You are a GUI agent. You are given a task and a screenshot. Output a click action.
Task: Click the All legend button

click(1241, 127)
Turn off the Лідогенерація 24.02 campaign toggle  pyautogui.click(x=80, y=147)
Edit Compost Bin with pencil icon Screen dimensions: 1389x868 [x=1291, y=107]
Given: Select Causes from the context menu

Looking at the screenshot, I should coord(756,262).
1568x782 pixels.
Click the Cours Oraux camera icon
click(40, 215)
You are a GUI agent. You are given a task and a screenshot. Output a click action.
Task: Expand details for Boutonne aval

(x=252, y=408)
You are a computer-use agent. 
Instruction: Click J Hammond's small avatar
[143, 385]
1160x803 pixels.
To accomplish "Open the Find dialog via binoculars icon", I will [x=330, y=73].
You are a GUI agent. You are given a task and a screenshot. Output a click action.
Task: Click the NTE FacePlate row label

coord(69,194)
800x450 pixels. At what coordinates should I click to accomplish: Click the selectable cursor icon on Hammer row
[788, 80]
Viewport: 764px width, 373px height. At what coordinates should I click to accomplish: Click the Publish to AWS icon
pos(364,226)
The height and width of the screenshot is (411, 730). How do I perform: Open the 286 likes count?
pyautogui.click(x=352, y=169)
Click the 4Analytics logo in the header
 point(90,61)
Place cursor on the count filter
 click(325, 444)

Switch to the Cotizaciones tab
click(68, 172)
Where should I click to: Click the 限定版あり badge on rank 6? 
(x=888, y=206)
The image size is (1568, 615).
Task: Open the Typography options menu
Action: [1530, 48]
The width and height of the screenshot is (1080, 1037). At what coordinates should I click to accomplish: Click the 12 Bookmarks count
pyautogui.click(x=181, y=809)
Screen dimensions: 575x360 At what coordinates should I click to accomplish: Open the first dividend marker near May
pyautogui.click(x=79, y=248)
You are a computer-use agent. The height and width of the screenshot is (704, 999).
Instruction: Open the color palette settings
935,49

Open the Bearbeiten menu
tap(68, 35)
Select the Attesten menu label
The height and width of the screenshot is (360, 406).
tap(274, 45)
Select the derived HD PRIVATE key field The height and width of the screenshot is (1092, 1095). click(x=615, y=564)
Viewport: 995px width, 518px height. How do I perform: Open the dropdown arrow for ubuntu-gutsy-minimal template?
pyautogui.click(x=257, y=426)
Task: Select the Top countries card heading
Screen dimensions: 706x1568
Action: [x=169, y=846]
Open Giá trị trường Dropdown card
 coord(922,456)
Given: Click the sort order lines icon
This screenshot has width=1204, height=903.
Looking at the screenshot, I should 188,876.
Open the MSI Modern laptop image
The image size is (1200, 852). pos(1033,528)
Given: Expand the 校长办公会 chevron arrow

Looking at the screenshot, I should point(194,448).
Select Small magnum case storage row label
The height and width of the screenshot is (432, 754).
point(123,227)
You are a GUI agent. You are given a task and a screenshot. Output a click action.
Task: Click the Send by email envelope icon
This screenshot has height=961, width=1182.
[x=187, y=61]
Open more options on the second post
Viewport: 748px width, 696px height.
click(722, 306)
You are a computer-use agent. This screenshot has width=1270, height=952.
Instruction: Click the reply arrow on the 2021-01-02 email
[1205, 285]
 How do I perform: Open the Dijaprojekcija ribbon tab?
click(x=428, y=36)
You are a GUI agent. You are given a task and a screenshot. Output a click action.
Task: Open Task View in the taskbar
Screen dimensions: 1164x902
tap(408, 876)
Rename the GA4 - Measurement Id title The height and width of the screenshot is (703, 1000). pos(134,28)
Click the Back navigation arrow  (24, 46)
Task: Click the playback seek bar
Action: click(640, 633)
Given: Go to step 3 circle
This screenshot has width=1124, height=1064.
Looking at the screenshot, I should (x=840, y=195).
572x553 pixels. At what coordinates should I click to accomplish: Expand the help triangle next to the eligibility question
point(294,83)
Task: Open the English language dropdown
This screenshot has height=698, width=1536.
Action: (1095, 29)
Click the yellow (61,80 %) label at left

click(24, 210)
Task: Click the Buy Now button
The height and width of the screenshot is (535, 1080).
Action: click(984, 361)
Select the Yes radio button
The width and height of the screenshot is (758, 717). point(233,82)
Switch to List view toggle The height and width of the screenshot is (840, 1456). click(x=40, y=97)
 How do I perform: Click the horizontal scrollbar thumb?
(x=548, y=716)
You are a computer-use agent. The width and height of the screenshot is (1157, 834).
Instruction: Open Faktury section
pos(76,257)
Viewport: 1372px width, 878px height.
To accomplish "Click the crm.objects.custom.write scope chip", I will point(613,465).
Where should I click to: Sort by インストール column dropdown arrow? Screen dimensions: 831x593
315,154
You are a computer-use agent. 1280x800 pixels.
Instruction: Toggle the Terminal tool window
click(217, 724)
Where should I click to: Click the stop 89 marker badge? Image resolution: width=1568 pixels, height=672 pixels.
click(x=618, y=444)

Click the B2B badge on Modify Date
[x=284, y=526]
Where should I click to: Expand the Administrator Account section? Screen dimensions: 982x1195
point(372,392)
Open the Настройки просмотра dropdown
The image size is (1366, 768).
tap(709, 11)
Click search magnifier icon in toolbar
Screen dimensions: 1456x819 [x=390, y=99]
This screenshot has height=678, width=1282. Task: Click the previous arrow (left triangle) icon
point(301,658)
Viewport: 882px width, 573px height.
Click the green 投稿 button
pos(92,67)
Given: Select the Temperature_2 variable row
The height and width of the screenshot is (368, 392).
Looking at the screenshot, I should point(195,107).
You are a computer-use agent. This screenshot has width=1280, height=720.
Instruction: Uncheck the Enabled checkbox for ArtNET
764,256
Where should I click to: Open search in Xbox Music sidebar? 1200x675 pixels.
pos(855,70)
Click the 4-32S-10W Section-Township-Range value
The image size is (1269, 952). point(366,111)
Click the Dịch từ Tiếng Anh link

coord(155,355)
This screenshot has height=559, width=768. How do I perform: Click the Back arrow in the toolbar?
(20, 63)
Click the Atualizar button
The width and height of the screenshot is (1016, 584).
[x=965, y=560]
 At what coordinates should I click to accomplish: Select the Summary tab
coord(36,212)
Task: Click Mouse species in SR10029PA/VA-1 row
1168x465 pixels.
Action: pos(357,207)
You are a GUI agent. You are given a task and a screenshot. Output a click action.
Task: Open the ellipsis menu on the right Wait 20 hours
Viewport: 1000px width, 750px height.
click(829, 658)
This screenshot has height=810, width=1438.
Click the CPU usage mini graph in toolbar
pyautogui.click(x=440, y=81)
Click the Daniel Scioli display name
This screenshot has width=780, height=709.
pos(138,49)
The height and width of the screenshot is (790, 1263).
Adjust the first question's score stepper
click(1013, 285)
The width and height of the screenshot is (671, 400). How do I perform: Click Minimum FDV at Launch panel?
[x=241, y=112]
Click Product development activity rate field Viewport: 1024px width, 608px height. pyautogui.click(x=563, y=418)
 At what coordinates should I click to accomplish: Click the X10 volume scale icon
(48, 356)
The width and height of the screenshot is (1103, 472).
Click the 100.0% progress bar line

----------

Filter the entries down to the lines that include the string "field".

* _Exercise solution_:
Select the derived HD PRIVATE key field The height and width of the screenshot is (1092, 1095). click(x=615, y=564)
Click Product development activity rate field Viewport: 1024px width, 608px height. pyautogui.click(x=563, y=418)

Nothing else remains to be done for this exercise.